## WORKING DATA
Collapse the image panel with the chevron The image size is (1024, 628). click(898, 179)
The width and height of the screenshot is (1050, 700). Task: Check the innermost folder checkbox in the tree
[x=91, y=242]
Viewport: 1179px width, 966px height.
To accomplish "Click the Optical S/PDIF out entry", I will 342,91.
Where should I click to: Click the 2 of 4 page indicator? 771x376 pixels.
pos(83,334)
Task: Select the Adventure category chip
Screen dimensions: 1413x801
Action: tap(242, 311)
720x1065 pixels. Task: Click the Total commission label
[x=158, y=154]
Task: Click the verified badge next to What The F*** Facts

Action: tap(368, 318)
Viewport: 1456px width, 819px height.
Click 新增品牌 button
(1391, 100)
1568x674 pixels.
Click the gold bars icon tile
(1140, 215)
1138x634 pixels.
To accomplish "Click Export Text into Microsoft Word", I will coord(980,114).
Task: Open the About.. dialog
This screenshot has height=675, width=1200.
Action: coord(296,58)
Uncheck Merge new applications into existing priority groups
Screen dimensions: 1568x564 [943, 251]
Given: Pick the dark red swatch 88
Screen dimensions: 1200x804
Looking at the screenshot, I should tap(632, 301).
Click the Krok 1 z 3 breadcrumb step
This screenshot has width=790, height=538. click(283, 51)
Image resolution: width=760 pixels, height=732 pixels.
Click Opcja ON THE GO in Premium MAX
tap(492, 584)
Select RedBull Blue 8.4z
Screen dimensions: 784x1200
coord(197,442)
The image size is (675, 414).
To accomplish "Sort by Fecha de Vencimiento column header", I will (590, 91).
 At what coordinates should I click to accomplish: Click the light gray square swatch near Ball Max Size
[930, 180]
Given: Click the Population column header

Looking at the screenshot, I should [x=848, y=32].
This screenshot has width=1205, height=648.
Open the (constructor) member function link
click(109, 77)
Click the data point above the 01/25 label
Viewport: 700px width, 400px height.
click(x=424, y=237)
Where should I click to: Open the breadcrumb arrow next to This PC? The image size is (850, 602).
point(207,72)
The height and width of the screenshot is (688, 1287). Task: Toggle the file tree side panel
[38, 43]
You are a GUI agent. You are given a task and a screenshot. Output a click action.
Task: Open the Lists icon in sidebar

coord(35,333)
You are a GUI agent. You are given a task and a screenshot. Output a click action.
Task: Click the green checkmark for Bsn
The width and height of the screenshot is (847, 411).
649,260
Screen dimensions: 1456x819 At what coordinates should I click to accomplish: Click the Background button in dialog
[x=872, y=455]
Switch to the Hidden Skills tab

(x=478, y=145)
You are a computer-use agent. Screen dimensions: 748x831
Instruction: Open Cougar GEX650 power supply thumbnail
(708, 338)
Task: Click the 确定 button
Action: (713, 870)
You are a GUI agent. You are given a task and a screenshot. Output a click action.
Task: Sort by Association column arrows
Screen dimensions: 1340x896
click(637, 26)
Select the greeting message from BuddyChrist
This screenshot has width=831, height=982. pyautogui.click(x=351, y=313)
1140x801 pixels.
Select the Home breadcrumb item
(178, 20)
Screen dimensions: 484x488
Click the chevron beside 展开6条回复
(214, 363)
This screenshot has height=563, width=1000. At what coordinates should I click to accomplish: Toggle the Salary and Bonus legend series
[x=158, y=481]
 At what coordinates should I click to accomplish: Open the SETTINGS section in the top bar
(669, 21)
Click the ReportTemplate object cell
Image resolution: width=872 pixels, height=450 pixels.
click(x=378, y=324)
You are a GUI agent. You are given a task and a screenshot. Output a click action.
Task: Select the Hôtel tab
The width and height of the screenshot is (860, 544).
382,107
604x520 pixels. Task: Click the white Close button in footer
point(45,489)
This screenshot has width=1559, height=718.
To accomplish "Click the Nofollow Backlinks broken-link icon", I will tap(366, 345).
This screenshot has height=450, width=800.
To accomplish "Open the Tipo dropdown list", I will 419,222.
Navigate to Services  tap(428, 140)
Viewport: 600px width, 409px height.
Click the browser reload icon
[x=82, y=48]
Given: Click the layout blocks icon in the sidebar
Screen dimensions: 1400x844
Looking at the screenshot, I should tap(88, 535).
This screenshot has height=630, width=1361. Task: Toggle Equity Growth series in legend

## WHAT THE TASK REQUIRES
The answer must hold only the lines from the first line of the data through the line bearing "Viewport: 1456px width, 819px height.", returned exactly.

## RESULT FOR THIS EXERCISE
Collapse the image panel with the chevron The image size is (1024, 628). click(898, 179)
The width and height of the screenshot is (1050, 700). Task: Check the innermost folder checkbox in the tree
[x=91, y=242]
Viewport: 1179px width, 966px height.
To accomplish "Click the Optical S/PDIF out entry", I will 342,91.
Where should I click to: Click the 2 of 4 page indicator? 771x376 pixels.
pos(83,334)
Task: Select the Adventure category chip
Screen dimensions: 1413x801
Action: tap(242, 311)
720x1065 pixels. Task: Click the Total commission label
[x=158, y=154]
Task: Click the verified badge next to What The F*** Facts

Action: tap(368, 318)
Viewport: 1456px width, 819px height.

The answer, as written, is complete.